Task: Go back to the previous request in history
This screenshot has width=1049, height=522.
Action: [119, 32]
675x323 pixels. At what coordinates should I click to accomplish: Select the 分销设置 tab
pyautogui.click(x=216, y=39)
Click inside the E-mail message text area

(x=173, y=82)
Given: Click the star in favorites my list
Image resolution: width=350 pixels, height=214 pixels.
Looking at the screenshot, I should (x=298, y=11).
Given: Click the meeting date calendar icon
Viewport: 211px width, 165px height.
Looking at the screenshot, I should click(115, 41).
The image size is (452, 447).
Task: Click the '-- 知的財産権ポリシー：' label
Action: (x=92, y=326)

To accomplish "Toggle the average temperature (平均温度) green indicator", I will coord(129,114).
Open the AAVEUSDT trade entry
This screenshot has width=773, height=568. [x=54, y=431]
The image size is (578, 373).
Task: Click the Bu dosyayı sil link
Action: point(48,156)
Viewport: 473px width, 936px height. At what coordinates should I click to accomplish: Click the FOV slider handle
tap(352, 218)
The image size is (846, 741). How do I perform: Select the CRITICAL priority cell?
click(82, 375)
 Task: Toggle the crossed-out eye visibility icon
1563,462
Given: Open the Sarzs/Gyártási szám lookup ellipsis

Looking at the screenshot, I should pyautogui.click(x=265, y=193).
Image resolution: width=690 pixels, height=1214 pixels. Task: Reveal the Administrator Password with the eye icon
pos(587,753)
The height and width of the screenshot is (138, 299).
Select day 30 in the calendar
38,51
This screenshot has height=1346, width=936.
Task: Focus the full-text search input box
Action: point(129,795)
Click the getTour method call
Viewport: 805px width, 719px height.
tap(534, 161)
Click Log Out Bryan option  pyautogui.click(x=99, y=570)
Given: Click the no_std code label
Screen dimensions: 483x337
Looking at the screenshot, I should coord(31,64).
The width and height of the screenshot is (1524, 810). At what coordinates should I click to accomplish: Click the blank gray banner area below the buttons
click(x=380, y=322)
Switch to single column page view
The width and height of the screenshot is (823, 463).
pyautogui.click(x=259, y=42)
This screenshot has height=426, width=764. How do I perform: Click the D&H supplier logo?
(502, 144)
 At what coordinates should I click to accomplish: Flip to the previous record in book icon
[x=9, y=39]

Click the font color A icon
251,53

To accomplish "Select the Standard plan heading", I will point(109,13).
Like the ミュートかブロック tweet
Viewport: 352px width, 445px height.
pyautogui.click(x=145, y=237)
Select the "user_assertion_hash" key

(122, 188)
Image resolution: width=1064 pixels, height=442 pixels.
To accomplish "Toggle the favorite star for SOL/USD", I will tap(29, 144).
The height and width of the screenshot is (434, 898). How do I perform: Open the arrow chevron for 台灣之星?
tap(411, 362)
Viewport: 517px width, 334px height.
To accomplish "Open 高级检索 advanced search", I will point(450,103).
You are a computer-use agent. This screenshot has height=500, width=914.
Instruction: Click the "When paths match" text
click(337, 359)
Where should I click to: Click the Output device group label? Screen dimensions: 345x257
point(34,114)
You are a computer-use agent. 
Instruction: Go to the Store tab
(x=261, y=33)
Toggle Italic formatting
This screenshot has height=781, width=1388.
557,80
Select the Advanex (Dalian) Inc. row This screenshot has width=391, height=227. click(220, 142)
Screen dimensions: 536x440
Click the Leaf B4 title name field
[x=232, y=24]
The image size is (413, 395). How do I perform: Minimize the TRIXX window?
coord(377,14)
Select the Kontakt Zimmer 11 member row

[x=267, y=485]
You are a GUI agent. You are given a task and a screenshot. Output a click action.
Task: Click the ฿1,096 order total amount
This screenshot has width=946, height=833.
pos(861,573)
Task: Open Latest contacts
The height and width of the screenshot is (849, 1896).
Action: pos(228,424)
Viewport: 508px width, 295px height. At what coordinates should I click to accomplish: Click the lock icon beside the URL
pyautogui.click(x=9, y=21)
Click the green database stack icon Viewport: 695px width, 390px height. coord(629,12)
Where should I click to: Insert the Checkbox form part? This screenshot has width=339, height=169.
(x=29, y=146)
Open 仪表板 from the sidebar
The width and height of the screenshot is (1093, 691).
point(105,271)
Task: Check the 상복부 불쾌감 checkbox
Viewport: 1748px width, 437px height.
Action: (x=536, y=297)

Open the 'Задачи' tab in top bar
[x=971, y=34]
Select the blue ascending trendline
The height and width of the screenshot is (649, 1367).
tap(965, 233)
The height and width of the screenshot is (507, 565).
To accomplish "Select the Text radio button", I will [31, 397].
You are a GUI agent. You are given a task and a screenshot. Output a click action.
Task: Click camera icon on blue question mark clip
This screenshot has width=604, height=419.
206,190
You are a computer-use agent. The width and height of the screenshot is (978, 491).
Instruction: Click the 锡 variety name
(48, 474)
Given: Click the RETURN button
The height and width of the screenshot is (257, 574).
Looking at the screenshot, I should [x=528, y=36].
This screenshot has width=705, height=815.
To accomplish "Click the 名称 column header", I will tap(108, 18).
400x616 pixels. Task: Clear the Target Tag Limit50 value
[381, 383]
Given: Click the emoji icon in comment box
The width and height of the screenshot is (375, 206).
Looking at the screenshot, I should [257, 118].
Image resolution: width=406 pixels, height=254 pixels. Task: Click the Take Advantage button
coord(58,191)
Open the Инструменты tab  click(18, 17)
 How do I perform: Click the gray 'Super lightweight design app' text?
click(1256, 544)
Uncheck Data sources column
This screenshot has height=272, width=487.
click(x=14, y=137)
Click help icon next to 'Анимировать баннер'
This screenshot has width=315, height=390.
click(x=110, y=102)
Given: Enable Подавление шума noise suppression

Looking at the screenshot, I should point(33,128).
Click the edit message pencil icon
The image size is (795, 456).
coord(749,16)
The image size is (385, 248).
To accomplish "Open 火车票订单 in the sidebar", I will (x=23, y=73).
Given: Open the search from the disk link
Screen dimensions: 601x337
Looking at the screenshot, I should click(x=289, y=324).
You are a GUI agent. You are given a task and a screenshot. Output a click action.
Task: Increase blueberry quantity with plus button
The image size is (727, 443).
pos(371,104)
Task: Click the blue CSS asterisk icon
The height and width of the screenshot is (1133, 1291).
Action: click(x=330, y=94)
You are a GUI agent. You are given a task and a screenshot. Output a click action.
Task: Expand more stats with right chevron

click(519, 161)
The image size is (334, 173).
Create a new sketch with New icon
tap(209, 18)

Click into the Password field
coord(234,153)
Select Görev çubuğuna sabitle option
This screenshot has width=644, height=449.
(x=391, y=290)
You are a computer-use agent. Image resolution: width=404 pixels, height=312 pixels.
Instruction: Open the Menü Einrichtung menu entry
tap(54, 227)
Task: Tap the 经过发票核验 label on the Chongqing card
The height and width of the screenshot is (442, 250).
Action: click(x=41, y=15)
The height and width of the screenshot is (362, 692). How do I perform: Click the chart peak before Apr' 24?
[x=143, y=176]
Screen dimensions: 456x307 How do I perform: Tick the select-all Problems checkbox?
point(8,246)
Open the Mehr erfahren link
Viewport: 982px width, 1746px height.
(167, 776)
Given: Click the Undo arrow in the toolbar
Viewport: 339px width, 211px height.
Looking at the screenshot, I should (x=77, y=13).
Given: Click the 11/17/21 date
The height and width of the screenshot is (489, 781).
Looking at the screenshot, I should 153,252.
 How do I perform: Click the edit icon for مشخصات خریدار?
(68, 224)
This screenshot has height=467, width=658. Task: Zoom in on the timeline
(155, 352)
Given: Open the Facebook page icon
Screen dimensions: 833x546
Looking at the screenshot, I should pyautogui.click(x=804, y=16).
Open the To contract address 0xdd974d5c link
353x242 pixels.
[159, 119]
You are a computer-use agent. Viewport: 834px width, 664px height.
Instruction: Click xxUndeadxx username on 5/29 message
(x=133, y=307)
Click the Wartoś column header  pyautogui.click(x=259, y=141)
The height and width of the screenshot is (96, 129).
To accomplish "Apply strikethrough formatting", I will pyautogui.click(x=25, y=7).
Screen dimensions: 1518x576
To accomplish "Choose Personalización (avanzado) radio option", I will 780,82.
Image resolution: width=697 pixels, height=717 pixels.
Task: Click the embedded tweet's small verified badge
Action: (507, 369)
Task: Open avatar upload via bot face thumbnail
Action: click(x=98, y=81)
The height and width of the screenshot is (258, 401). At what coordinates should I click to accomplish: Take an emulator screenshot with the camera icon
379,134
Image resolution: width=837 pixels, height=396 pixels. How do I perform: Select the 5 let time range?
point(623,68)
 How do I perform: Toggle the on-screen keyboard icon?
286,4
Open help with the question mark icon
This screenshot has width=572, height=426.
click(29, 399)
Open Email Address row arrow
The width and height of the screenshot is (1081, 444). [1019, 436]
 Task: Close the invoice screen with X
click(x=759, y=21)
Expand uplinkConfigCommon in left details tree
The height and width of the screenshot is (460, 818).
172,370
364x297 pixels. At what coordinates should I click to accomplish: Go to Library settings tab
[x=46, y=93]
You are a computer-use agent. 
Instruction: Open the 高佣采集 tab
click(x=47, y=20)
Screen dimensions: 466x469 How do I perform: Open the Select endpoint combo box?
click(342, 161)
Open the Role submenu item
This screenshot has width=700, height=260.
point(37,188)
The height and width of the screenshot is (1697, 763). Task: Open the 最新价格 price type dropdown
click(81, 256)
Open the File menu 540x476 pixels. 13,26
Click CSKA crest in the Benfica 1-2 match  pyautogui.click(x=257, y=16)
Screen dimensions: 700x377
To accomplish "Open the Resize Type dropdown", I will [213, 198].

══════════

## EXERCISE
Every line that holds the word "formatting" should be copied from the records above.

## TASK RESULT
Toggle Italic formatting
To accomplish "Apply strikethrough formatting", I will pyautogui.click(x=25, y=7).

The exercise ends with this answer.